Dois pilotos, Comandante Ferreira e Comandante Armando Bráulio - Pilotos da “NACIONAL”
O Comandante Ferreira declarou:
"O avião estava no topo (três mil metros de altura).A visibilidade era boa.Nesse momento o Armando chamou a minha atenção para o seu lado, na parte esquerda.Olhei para baixo e deparei com um grupo de “objetos”, vamos dizer assim, em formação. Não giravam, nem faziam ruídos, mas desenvolviam grande velocidade. Pareciam de alumínio e devido ao reflexo do sol brilhavam excessivamente.A formação de “discos” passou por baixo do aparelho e desapareceu rumando em direção de Resende. Os “aparelhos” voavam num só plano não tomando altitude nem descendo. O círculo em conjunto media aproximadamente 50 mt e cada qual de tamanho bem pequeno.No meio havia um objeto maior com elevação como uma cúpula.Esse espetáculo durou uns trinta segundos, mas o grupo seria de 12 a 15 objetos que mantinham uma trajetória regular e estável, muito unidos."
Perguntando pelo repórter se eram “DISCOS” respondeu:
Pelo menos é o que já afirmei - objetos estranhos em nada se parecendo com aviões, nuvens, pássaros, enfim, com aquilo que seria razoável de ver.
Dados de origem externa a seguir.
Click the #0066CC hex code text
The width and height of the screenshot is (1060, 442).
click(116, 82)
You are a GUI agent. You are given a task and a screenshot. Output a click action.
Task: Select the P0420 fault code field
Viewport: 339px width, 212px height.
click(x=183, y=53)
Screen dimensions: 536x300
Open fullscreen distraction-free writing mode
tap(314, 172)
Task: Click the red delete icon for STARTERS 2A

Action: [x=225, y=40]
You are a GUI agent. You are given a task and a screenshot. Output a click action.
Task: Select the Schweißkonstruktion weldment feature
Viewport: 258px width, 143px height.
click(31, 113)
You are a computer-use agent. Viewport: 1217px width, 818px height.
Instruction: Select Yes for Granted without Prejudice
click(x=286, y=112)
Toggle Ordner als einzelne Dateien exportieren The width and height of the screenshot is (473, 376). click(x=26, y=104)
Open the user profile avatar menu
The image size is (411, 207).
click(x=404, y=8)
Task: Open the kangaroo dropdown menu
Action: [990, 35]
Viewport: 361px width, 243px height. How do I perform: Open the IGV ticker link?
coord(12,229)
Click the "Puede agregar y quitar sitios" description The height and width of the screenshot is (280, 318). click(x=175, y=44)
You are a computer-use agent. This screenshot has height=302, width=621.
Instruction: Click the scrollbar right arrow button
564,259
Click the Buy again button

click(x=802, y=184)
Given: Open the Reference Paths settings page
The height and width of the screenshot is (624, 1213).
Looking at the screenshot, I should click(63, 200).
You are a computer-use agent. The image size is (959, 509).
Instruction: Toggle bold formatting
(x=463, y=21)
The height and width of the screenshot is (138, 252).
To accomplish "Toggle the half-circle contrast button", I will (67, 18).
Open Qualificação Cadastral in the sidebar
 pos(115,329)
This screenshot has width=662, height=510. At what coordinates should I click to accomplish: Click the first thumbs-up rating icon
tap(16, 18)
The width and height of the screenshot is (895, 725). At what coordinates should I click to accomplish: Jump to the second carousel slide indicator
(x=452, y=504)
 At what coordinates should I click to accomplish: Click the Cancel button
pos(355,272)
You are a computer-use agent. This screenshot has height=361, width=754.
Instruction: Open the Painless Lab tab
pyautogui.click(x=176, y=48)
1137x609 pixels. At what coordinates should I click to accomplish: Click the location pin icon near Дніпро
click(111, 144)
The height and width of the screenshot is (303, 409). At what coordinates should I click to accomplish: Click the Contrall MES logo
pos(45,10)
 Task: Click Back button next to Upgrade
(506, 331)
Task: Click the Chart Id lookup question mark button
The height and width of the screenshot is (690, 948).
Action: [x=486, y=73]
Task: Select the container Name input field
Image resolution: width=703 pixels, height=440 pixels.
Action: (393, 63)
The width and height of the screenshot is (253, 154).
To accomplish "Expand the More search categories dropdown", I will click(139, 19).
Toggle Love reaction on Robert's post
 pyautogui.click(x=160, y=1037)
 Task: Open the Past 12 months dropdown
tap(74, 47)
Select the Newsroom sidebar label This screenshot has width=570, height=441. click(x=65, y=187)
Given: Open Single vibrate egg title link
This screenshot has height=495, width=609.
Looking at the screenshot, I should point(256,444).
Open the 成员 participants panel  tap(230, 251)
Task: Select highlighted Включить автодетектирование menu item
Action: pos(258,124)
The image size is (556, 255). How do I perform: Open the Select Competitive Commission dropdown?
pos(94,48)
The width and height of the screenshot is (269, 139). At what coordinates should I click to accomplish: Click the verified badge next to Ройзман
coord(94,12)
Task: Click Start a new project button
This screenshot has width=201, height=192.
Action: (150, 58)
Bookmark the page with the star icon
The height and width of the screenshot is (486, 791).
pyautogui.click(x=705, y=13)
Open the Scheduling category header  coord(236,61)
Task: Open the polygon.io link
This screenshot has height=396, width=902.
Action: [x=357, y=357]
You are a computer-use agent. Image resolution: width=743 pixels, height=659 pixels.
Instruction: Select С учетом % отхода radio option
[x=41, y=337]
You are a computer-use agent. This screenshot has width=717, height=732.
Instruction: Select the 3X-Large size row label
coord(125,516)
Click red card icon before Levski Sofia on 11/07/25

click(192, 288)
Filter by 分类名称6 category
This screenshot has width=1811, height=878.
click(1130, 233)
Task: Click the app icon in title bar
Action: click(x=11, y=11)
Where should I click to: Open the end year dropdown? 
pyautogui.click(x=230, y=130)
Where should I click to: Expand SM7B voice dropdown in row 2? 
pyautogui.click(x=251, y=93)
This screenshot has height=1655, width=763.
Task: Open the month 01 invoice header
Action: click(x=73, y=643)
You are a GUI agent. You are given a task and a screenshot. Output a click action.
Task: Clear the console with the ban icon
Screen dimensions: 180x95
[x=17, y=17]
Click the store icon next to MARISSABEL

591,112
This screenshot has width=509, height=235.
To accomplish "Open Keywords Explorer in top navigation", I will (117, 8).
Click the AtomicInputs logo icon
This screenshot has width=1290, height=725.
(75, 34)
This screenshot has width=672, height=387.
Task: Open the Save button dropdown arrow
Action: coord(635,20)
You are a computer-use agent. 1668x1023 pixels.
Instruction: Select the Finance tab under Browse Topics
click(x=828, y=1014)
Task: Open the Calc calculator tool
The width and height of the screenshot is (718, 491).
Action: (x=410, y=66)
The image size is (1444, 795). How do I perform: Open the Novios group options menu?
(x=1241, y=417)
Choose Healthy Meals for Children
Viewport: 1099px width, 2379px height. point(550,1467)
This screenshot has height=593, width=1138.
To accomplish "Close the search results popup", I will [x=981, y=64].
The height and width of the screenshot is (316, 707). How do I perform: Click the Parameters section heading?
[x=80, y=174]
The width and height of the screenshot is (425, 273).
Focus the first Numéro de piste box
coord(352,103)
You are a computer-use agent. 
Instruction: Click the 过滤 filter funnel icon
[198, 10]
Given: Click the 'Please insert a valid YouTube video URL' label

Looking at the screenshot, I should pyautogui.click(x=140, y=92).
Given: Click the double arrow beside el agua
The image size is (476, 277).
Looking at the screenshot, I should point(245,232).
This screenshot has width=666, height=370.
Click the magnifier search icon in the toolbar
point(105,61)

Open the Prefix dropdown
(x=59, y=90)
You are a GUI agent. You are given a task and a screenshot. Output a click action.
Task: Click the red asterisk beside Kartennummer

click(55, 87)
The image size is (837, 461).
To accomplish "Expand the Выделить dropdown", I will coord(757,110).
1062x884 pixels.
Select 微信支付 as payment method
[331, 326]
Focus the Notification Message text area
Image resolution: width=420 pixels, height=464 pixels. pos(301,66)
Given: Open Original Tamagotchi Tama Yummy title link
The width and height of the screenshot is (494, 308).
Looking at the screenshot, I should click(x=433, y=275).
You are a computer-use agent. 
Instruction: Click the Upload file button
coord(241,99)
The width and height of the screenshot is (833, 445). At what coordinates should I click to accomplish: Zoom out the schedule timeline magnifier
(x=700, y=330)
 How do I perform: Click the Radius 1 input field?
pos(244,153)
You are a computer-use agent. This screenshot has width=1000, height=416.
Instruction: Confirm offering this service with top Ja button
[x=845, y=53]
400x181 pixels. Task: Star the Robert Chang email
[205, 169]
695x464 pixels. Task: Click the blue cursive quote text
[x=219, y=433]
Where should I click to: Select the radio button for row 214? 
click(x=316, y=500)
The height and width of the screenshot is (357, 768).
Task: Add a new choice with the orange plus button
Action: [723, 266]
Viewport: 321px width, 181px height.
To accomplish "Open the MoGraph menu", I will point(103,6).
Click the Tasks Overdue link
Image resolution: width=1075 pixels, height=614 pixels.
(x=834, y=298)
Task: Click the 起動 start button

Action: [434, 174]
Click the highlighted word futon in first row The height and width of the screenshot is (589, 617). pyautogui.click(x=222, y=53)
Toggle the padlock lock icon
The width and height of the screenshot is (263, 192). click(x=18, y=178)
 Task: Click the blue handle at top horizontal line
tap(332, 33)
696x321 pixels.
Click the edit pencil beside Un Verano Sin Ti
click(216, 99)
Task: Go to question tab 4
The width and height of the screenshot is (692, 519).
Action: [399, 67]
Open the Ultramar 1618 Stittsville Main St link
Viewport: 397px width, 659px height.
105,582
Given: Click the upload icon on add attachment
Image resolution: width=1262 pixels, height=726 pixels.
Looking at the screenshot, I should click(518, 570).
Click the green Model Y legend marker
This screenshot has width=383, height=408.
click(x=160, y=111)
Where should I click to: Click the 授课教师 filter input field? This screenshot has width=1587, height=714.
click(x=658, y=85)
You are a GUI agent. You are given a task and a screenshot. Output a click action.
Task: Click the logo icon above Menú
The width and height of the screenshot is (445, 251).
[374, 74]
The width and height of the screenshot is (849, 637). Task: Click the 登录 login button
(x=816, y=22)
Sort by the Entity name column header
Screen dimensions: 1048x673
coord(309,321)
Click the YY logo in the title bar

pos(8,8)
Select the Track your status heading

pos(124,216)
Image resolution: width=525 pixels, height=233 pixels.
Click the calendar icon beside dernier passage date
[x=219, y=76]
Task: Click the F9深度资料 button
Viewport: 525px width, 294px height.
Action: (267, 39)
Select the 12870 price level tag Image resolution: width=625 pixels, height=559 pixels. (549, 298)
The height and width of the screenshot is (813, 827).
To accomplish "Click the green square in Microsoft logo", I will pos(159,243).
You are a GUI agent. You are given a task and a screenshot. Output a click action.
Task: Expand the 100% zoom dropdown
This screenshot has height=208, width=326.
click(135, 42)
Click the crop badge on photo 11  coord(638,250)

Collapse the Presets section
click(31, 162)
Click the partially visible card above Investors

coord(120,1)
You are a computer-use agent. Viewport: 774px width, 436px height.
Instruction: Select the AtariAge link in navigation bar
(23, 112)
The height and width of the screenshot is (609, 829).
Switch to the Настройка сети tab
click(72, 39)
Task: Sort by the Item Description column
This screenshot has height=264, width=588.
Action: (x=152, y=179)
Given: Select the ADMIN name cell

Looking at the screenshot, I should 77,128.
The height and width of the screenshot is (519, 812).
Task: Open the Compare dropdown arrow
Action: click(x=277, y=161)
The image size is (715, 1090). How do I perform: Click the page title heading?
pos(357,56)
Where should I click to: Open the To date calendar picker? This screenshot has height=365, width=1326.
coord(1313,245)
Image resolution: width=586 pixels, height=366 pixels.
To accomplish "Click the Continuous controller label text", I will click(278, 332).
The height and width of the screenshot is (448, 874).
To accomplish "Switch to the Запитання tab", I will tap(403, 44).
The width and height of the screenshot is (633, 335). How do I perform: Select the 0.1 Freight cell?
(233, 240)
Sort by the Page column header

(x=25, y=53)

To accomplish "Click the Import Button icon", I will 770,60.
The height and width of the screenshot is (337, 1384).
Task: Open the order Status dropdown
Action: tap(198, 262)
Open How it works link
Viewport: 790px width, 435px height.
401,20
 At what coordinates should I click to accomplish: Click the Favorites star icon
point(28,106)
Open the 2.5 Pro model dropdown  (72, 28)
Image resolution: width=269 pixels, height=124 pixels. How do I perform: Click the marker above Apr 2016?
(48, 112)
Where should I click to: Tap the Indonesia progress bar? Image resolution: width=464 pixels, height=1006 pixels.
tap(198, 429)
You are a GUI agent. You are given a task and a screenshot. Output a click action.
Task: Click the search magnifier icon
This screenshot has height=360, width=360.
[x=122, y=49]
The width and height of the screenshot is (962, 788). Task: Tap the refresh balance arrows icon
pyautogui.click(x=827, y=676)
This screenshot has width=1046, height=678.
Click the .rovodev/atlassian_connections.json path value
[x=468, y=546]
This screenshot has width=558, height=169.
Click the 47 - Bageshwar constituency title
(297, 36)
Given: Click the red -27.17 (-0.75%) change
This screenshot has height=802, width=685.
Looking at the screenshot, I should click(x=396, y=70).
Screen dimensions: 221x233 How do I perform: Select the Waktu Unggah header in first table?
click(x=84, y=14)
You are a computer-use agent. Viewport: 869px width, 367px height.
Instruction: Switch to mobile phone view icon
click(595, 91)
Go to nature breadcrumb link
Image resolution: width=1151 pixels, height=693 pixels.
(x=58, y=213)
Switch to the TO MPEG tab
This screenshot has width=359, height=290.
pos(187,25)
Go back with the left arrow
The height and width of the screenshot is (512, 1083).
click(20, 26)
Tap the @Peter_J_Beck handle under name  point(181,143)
O co-piloto, naquela época, Armando Bráulio declarou:
Eu vi primeiro.Para dar uma idéia mais exata assemelhavam-se a esses capacetes de soldados.No centro havia um maior como se fosse a capitânea da esquadrilha.A velocidade que desenvolviam era maior que a de um avião a jato.
O COMANDANTE PAULO LUIZ FERREIRA terminou dizendo que “o caso passou a ser divulgado porque não se tratando de ilusão procuramos dar conhecimento ao público.”